What is the Best Battery for a Solar Panel System?
When you install solar to reduce your carbon footprint and energy costs, it’s almost counterproductive to pay the high Time of Use rates billed by your utility company during peak hours. Unfortunately, you can’t control when the clouds will cover up the sun, and you can’t control the fact that it goes down every night. The good news is there is something you can do to avoid having to rely on your utility company when solar isn’t available. To keep energy costs down, continue to do your part for the environment and gain more control over the way you use energy, look to a solar battery.
Why Solar Batteries Make Sense
Solar home battery installation won’t make sense for every solar customer, though the way energy systems are changing around the U.S., they are beginning to make more and more sense. The following are some ways solar batteries benefit solar customers.

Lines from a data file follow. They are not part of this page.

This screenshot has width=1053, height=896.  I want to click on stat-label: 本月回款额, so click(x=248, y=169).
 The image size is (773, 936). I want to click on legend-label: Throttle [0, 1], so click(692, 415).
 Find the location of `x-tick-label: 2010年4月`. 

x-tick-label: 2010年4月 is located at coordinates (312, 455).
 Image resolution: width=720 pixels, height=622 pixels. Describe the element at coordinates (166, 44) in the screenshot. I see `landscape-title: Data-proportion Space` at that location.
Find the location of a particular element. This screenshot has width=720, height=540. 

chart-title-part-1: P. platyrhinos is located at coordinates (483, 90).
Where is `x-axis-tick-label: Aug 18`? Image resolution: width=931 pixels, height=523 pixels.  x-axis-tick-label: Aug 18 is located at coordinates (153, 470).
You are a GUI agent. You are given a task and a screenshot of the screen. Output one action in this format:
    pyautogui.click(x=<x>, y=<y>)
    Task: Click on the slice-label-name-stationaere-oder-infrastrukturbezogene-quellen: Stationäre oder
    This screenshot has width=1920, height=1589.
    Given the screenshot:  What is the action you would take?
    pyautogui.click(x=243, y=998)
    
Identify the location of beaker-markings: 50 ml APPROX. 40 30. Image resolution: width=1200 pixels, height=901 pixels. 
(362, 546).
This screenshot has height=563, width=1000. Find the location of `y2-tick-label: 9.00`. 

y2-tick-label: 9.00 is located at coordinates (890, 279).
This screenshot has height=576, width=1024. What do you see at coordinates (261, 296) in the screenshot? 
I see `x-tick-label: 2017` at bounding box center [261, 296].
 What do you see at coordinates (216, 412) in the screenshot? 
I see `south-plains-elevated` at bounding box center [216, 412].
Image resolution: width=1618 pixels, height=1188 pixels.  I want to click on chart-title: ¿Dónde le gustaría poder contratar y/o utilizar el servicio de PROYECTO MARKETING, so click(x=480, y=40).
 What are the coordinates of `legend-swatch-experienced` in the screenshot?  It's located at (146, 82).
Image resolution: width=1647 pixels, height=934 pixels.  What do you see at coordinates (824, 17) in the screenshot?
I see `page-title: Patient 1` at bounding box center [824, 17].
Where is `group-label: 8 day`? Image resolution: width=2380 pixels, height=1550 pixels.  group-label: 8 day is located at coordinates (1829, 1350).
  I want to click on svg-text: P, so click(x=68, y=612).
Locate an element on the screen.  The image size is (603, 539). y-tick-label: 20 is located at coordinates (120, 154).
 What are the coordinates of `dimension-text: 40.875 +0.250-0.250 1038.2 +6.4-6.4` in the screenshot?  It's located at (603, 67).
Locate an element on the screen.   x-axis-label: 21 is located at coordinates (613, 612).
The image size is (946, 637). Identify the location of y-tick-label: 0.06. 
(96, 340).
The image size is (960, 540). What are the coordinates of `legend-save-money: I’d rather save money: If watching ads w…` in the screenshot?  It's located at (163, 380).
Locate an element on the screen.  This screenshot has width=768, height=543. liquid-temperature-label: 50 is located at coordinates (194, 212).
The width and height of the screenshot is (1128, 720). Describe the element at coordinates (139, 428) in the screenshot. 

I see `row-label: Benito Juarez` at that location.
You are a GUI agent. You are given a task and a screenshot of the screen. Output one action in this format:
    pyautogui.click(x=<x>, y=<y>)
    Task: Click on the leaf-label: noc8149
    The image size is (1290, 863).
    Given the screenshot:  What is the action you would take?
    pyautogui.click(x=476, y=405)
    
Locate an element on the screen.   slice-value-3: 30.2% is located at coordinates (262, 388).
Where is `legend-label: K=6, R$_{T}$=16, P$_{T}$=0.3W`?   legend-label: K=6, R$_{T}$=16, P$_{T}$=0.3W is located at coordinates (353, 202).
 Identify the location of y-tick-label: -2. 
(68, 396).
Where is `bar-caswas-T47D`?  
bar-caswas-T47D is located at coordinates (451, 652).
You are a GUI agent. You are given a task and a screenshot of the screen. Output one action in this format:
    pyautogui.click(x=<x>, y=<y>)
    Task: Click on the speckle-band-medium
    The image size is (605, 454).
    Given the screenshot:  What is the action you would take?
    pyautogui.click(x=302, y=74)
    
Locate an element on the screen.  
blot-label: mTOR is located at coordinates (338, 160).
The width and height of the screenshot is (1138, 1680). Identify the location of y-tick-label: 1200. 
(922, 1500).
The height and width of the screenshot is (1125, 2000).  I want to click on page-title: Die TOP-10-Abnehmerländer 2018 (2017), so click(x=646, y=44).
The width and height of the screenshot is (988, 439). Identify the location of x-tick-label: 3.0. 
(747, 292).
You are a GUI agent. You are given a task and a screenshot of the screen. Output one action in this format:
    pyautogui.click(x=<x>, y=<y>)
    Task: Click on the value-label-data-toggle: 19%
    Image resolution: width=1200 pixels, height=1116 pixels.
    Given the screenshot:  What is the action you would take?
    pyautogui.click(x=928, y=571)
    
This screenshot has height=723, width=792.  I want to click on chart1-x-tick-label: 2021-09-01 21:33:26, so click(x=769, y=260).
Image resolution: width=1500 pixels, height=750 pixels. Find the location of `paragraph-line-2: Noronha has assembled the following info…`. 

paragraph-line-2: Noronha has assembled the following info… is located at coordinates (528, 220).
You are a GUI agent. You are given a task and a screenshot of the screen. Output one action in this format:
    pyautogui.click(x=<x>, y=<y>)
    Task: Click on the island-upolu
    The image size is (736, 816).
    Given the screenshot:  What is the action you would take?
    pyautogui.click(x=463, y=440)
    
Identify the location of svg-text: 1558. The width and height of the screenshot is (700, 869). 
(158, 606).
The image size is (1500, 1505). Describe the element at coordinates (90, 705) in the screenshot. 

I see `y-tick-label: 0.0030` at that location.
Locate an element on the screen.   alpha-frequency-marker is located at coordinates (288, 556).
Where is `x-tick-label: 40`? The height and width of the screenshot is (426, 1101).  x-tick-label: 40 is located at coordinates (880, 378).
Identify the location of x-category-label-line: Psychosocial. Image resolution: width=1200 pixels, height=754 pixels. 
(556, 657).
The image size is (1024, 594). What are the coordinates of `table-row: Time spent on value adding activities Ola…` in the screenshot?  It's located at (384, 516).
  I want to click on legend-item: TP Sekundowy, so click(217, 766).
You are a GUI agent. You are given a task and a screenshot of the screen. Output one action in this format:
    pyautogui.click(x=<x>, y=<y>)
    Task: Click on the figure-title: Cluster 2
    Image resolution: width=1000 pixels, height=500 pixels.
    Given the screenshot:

- Utility companies have peak hours figured out so they make the most money off even their solar customers. When your panels are the most productive during the day, utility costs are lower. When use goes up after the sun has gone down, utility costs are higher. Customers with solar batteries can steer around these TOU rates, which are becoming a popular way for utility companies to charge their customers.
- Many homeowners have diesel generators as backup power, but you can get around that as well when you have a battery included in your energy system. Though your system is connected to the electric grid, meaning your power can still go out, your battery will hold on to power so when the grid shuts down, your household doesn’t have to.
- There are some financial incentives included with battery storage, depending on which state you live in. The investment tax credit is available to all customers in the U.S., offering a certain percentage of savings if you charge solely from your own solar source. California’s Self-Generation Incentive Program and Maryland’s solar battery tax credit are some other examples, with other states offering their own credits and incentives.
How Battery Systems Work
During a nice, sun-filled day, your solar panels will produce more energy than you’ll use. Rather than it going back to the grid, your solar home battery stores it for use during peak hours when the sun isn’t shining. If your battery fills to 100%, only then will it send electricity to the grid. Your energy system also won’t need to pull from the grid unless it is 100% depleted.
There are two types of battery systems, and you should understand the difference so you know which one is preferred:
- AC-Coupled Solar Batteries – With this type of system, your solar panel power gets converted from DC power to AC power through a standard grid connect inverter. The battery inverter then converts it back to DC, and that’s how it gets stored in the battery. When you are ready to use the power, the batter inverter takes it from DC back to AC, and that’s how the loads are supplied. While this seems complicated, this is typically the system of choice.
- DC-Coupled Solar Batteries – This system works by the solar panels directing power straight to the battery from a battery charger. There is no conversion that takes place.